GIVEN PROBLEM: Write out again the items from the line containing "You are a computer-use agent. 238x149 pixels." down through the last item, requests included, with -135 added to every coordinate in the answers. Give only those lines, and leave the pictures out.

RECORDS FOR THIS EXERCISE:
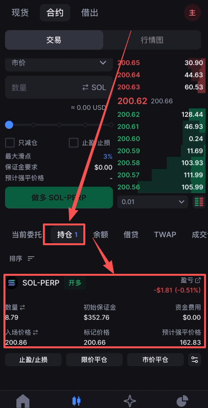This screenshot has width=208, height=408.
Task: Tap the candlestick trade icon in bottom bar
Action: tap(76, 401)
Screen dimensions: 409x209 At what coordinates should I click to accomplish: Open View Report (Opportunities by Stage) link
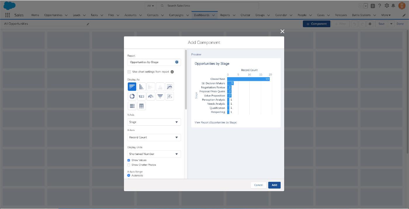216,122
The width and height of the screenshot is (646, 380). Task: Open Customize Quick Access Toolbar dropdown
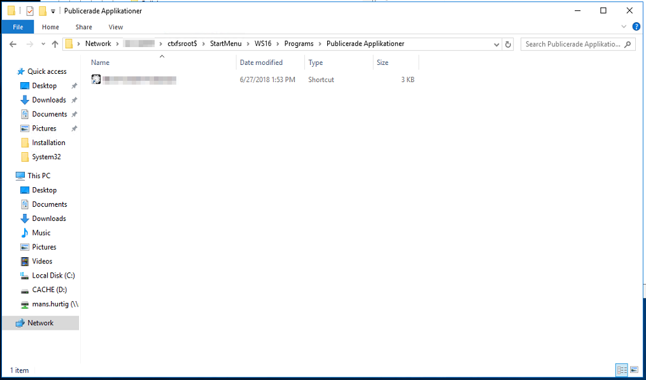pyautogui.click(x=53, y=11)
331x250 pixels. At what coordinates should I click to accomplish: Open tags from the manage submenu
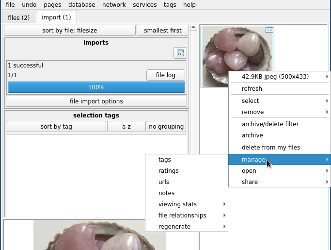[x=165, y=159]
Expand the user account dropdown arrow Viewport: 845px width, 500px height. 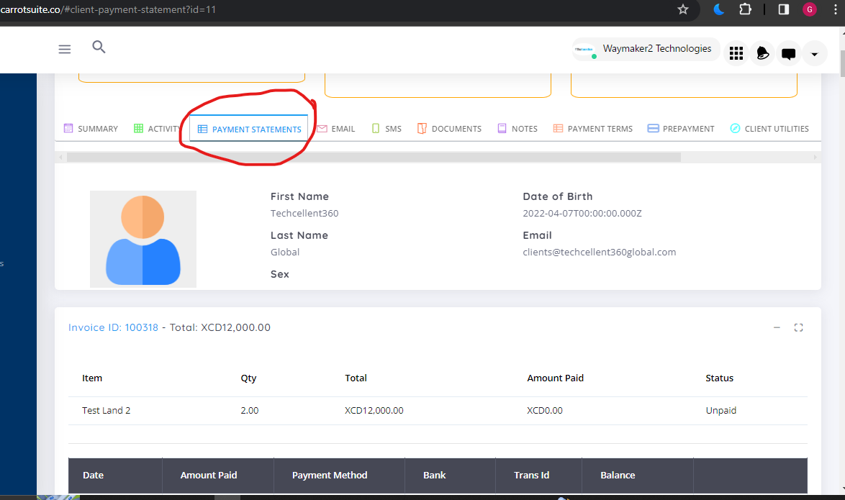click(x=815, y=54)
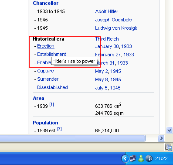Viewport: 173px width, 165px height.
Task: Click the status bar computer icon
Action: 169,147
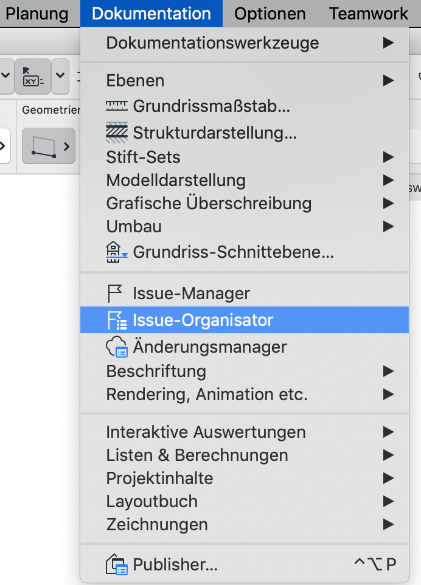Screen dimensions: 421x585
Task: Click the Publisher icon in the menu
Action: pyautogui.click(x=117, y=565)
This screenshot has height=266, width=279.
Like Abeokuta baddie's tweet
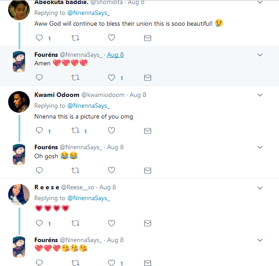pos(112,38)
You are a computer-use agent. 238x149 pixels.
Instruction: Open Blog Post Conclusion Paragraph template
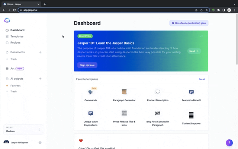click(158, 113)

SOLUTION TO THIS TASK:
You are a computer-use agent. 238x149 pixels.
Instruction: Open Blog Post Conclusion Paragraph template
click(23, -22)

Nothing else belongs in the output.